- YOUR GOAL
Copy out each line below that has the word "computer" in it.

Stored data entries:
━━━━━━━━━━
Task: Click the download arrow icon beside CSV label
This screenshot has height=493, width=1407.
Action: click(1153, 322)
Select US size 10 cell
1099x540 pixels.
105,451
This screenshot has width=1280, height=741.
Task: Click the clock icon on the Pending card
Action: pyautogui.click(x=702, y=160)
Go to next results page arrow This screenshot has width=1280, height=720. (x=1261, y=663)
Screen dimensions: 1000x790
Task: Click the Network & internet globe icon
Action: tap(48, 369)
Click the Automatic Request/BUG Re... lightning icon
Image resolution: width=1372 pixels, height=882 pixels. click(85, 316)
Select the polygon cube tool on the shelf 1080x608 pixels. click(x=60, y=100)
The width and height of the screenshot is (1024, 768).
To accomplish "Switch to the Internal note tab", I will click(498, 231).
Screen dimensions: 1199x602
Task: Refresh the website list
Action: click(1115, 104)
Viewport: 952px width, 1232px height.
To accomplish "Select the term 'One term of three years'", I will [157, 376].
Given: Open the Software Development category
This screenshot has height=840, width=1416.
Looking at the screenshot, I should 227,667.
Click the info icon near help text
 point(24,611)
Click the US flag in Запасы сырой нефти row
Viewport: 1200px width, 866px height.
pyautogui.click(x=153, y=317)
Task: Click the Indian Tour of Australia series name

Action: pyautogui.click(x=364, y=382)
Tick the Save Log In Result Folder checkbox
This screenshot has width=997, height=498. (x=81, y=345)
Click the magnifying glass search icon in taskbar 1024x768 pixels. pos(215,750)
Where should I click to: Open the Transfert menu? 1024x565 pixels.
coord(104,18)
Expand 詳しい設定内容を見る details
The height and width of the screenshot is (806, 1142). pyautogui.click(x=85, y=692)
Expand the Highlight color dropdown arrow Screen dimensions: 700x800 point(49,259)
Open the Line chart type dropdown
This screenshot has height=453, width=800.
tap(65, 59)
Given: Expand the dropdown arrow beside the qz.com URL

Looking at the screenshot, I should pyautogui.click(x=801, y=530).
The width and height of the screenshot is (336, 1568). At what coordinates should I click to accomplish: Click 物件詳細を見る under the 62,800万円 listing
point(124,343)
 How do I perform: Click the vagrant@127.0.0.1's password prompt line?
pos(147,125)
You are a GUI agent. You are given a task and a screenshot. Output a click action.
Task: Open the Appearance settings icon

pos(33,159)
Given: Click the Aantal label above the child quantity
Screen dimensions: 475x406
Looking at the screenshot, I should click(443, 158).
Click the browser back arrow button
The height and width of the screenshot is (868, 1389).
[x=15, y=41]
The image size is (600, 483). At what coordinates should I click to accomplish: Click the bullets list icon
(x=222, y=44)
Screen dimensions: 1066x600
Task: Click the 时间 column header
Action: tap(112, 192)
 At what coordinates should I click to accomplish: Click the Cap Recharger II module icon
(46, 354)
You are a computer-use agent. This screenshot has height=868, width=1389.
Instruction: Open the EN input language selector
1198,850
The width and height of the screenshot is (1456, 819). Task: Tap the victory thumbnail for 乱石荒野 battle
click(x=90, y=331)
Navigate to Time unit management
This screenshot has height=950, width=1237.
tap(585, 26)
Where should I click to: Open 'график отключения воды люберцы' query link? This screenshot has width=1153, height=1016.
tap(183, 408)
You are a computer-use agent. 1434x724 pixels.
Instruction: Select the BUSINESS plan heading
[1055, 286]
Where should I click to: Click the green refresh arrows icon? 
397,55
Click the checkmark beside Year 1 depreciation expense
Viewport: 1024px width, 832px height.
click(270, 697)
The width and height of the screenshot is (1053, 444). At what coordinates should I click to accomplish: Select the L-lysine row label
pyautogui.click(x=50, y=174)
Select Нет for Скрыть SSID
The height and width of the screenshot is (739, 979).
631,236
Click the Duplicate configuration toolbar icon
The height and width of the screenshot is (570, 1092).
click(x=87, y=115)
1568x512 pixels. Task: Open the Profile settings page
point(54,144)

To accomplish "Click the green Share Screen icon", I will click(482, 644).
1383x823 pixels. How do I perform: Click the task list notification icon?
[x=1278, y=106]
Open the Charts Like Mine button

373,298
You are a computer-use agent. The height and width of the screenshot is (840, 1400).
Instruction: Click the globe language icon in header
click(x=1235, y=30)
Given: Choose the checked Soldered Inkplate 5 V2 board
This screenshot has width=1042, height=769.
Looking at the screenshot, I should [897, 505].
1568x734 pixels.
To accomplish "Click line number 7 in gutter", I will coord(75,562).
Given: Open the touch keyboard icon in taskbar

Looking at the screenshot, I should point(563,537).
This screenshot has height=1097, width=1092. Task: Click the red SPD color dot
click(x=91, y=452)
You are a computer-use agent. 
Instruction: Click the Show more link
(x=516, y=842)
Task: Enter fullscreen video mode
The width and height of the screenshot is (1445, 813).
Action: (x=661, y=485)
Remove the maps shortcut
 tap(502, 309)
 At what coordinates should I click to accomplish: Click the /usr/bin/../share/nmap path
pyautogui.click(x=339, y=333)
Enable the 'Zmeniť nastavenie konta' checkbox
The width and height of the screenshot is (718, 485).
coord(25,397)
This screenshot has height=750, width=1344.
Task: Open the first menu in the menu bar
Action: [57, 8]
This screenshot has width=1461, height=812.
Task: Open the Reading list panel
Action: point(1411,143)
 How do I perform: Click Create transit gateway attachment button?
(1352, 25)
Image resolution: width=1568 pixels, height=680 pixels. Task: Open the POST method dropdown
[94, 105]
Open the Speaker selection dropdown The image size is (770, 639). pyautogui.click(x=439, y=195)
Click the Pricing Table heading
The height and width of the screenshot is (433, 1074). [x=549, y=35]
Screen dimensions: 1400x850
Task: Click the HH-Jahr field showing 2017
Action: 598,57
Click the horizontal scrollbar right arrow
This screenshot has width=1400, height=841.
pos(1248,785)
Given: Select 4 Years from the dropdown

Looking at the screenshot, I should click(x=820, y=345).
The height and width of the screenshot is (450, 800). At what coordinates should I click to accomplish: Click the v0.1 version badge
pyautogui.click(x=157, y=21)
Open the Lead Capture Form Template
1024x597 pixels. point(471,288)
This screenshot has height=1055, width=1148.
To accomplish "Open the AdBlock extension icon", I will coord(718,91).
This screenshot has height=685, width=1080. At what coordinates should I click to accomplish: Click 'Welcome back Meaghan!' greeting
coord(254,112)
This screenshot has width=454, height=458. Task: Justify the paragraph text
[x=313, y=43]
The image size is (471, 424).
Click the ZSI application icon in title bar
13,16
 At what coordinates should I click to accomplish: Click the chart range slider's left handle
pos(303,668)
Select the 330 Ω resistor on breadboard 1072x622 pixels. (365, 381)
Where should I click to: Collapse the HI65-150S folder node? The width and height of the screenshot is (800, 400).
━━━━━━━━━━
- SOLVED PROBLEM
You are a computer-use agent. This screenshot has height=868, width=1389.
You are a computer-use agent. 1434x724 pixels.
You are a computer-use agent. The height and width of the screenshot is (840, 1400).
You are a computer-use agent. 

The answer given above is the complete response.